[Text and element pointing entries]
— BEGIN —

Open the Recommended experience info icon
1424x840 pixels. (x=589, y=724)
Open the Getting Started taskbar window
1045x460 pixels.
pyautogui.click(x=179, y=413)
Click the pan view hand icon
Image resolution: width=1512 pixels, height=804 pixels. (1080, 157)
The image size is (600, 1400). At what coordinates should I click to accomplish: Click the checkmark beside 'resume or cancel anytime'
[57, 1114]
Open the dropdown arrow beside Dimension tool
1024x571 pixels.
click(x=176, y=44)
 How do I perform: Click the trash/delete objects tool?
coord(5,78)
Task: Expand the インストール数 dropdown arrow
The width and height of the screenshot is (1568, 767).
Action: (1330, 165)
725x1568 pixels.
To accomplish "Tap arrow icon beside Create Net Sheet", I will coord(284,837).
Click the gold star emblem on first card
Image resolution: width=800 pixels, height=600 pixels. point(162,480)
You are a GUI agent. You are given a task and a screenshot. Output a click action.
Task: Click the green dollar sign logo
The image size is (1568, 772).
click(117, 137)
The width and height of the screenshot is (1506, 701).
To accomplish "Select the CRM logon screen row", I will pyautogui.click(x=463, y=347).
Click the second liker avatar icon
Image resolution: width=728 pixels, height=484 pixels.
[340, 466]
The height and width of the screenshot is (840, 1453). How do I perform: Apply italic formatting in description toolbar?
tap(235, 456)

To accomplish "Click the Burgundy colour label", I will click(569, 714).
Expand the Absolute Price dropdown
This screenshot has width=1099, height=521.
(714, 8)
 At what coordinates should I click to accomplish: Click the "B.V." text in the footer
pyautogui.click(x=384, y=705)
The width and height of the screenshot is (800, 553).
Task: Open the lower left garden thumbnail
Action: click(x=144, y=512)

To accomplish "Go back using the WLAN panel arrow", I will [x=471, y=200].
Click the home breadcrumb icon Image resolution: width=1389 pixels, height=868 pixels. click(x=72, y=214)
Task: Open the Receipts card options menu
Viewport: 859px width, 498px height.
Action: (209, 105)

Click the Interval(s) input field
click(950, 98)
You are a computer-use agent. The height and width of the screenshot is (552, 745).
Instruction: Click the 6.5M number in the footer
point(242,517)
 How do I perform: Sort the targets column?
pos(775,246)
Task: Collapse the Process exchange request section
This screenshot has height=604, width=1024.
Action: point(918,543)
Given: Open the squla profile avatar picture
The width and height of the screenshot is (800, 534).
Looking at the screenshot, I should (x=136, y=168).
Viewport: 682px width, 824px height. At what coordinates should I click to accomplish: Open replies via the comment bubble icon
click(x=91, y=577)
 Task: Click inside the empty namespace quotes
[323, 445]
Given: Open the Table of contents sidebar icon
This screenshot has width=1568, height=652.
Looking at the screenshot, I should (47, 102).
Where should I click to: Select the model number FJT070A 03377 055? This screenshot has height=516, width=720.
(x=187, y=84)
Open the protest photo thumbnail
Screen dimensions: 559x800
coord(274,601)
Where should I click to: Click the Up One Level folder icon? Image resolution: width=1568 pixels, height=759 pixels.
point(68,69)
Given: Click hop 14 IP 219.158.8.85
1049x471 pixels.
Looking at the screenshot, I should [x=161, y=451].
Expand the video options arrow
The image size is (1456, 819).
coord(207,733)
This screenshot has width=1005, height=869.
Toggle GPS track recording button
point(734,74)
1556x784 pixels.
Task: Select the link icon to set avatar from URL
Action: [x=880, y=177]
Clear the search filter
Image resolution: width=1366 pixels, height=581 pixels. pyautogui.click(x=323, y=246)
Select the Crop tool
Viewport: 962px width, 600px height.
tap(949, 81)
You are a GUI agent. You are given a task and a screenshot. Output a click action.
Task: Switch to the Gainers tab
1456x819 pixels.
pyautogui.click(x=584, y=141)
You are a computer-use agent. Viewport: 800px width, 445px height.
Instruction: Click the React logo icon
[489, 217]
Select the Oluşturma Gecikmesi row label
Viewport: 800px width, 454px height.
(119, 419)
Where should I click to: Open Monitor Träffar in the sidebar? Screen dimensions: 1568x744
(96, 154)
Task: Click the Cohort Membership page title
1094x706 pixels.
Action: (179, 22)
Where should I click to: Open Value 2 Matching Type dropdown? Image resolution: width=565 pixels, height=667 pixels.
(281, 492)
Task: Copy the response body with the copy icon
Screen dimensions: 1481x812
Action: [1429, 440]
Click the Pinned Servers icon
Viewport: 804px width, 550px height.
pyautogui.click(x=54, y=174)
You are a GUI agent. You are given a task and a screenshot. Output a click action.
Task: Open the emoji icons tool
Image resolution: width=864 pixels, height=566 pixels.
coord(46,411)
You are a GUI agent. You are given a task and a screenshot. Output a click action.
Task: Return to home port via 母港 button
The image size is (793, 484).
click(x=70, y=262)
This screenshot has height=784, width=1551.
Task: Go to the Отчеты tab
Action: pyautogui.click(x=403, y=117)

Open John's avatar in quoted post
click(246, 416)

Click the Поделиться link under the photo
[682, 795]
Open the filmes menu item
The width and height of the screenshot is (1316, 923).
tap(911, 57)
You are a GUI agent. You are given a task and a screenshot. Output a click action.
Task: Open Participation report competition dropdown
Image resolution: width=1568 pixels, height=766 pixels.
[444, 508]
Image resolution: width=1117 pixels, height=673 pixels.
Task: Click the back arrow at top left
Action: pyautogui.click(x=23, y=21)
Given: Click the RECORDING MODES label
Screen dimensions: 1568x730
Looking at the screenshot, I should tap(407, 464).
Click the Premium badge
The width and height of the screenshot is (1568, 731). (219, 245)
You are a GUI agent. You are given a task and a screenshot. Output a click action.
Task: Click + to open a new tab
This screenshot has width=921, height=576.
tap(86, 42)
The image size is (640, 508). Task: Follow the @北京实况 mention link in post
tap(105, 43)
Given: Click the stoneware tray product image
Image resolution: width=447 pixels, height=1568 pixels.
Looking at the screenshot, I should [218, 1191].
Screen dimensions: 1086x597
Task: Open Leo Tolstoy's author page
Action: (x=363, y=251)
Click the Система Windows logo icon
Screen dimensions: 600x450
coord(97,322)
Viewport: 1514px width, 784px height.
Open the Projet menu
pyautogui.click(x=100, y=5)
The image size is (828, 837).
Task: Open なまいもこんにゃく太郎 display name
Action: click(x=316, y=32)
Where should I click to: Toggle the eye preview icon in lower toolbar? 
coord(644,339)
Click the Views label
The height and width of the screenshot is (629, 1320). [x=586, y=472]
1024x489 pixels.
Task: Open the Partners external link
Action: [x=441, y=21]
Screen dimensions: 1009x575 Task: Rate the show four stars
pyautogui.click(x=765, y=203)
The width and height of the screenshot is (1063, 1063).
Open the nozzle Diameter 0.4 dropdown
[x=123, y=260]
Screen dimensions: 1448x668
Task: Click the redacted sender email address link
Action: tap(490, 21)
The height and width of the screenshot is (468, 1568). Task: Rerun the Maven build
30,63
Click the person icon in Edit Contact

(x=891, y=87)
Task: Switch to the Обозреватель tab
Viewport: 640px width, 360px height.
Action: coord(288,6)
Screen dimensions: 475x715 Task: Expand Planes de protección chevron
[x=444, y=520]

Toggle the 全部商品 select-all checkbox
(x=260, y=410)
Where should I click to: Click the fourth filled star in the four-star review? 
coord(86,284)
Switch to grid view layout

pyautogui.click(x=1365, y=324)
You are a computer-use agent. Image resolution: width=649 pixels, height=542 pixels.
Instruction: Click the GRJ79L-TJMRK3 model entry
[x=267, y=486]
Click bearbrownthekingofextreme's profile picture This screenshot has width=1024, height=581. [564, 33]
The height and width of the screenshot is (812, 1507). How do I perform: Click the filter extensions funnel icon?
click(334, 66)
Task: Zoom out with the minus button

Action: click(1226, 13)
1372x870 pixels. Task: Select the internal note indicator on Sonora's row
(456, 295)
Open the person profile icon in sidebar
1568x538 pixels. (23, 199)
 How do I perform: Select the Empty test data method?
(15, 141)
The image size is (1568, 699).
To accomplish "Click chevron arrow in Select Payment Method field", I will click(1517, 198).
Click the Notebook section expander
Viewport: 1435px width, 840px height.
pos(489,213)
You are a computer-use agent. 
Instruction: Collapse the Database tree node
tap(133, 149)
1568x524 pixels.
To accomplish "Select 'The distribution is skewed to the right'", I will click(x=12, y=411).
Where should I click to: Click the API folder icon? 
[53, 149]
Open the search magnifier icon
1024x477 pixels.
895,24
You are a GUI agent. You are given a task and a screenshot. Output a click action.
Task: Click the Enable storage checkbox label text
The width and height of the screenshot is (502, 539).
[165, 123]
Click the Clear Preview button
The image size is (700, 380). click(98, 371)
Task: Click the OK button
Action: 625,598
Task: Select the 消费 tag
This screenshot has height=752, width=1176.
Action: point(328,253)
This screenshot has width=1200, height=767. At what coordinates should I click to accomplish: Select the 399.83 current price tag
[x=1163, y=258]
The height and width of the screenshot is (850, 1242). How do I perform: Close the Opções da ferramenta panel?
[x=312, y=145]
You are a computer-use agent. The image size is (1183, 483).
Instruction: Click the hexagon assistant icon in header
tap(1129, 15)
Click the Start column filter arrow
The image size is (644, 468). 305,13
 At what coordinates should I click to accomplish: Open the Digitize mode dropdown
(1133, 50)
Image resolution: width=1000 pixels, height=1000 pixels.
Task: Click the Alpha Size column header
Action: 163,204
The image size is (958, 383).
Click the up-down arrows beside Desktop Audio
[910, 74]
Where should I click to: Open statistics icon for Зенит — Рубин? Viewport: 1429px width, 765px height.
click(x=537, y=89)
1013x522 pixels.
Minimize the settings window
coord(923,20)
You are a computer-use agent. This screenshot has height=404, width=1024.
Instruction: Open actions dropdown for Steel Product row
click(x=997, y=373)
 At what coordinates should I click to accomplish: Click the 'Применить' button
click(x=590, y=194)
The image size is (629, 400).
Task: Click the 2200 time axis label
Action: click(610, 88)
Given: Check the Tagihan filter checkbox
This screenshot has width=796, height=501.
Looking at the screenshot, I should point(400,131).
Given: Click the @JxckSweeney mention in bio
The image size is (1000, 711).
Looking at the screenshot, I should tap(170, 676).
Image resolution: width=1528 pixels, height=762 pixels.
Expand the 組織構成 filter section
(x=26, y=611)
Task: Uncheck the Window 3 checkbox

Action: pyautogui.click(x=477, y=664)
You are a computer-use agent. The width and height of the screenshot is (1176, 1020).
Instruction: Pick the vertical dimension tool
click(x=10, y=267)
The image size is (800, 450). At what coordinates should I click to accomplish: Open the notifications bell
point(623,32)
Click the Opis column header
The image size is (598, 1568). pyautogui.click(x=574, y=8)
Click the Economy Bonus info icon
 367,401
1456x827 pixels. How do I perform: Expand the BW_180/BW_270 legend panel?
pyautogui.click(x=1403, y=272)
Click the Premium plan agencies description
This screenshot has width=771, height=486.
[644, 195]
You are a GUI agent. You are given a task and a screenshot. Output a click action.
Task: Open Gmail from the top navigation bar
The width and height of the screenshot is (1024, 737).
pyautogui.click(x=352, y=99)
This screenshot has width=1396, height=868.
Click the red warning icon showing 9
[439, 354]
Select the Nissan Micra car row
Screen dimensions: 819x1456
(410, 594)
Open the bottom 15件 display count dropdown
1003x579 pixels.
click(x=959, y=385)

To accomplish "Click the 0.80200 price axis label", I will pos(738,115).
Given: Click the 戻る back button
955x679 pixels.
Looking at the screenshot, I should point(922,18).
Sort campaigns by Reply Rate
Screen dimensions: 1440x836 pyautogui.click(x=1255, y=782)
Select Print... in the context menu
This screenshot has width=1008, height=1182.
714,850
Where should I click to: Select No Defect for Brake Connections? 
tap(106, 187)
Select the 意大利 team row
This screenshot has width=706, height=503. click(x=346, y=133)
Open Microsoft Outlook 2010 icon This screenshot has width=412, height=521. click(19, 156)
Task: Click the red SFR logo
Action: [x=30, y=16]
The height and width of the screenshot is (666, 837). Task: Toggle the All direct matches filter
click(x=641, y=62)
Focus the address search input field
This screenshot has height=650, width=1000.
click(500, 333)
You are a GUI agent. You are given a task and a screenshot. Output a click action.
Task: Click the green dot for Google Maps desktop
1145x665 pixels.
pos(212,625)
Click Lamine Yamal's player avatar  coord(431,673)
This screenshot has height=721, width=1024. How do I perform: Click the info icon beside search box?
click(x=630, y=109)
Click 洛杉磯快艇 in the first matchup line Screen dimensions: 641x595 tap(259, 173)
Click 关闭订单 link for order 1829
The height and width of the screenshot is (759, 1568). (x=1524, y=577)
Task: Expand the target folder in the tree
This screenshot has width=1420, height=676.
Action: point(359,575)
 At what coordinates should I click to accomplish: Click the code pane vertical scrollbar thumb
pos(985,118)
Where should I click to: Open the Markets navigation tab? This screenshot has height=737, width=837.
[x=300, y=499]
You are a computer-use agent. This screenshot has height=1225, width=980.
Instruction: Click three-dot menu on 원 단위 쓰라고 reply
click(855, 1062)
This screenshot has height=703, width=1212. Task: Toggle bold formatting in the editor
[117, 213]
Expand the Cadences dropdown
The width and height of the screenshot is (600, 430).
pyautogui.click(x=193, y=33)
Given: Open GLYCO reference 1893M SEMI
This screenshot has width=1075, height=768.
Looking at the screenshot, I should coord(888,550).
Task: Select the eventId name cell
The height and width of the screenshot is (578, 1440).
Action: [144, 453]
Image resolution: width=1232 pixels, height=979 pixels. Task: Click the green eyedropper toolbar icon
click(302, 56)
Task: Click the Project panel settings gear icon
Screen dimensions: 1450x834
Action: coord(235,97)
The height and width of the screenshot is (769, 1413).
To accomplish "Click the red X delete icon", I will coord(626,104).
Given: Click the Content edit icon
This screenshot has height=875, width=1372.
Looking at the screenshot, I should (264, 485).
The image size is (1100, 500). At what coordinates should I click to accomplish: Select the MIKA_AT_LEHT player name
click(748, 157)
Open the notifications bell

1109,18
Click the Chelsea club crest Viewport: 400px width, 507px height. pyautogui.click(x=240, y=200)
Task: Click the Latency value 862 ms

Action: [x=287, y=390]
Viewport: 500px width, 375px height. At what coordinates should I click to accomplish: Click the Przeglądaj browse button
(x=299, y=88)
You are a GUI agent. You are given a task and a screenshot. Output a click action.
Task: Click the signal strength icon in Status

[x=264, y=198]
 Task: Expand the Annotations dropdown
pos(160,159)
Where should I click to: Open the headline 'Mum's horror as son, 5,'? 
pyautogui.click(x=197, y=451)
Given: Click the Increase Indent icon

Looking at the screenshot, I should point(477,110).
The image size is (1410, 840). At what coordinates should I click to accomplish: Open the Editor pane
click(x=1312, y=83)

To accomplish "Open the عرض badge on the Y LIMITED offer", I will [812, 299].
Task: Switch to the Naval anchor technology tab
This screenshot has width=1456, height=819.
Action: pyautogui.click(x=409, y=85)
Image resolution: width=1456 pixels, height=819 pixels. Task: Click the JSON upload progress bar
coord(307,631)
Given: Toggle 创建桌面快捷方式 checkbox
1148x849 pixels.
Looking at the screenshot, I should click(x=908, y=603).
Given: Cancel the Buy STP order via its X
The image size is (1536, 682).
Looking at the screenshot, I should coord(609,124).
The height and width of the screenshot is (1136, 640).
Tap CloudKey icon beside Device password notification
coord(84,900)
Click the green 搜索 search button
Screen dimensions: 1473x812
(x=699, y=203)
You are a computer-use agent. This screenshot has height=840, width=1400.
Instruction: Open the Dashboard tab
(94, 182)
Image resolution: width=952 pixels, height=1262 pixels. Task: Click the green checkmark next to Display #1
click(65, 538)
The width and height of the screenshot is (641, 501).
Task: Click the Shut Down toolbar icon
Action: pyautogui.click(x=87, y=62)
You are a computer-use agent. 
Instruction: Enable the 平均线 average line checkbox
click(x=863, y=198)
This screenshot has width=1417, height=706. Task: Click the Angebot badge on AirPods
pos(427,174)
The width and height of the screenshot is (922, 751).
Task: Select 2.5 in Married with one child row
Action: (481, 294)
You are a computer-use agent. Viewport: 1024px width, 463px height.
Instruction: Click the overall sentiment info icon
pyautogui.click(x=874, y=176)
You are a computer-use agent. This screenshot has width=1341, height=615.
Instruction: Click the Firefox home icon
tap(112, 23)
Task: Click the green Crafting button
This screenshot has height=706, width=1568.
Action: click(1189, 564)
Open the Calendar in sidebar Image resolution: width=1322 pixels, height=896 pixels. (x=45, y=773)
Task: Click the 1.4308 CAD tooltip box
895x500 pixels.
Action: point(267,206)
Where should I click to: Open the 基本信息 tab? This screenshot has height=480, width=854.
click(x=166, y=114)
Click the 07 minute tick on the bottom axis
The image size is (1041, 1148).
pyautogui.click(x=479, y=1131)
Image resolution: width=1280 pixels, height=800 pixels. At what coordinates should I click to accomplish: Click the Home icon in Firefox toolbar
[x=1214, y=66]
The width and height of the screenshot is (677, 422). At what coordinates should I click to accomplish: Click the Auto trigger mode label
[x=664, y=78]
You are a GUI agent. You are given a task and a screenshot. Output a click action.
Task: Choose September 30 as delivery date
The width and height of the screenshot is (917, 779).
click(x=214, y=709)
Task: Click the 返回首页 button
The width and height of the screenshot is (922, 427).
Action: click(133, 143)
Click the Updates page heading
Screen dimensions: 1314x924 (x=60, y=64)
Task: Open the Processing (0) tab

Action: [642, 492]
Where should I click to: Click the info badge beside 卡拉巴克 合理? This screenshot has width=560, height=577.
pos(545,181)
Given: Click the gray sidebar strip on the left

— END —

YOUR INSTRUCTIONS: In the entries from the start through the line containing "Action: click(x=144, y=512)", change "checkmark" to "tick mark". Give those lines again with nothing else altered.

ANSWER TO THE PROBLEM:
Open the Recommended experience info icon
1424x840 pixels. (x=589, y=724)
Open the Getting Started taskbar window
1045x460 pixels.
pyautogui.click(x=179, y=413)
Click the pan view hand icon
Image resolution: width=1512 pixels, height=804 pixels. (1080, 157)
The image size is (600, 1400). At what coordinates should I click to accomplish: Click the tick mark beside 'resume or cancel anytime'
[57, 1114]
Open the dropdown arrow beside Dimension tool
1024x571 pixels.
click(x=176, y=44)
 How do I perform: Click the trash/delete objects tool?
coord(5,78)
Task: Expand the インストール数 dropdown arrow
The width and height of the screenshot is (1568, 767).
Action: (1330, 165)
725x1568 pixels.
To accomplish "Tap arrow icon beside Create Net Sheet", I will coord(284,837).
Click the gold star emblem on first card
Image resolution: width=800 pixels, height=600 pixels. point(162,480)
You are a GUI agent. You are given a task and a screenshot. Output a click action.
Task: Click the green dollar sign logo
The image size is (1568, 772).
click(117, 137)
The width and height of the screenshot is (1506, 701).
To accomplish "Select the CRM logon screen row", I will pyautogui.click(x=463, y=347).
Click the second liker avatar icon
Image resolution: width=728 pixels, height=484 pixels.
[340, 466]
The height and width of the screenshot is (840, 1453). How do I perform: Apply italic formatting in description toolbar?
tap(235, 456)

To accomplish "Click the Burgundy colour label", I will click(569, 714).
Expand the Absolute Price dropdown
This screenshot has width=1099, height=521.
(714, 8)
 At what coordinates should I click to accomplish: Click the "B.V." text in the footer
pyautogui.click(x=384, y=705)
The width and height of the screenshot is (800, 553).
Task: Open the lower left garden thumbnail
Action: click(x=144, y=512)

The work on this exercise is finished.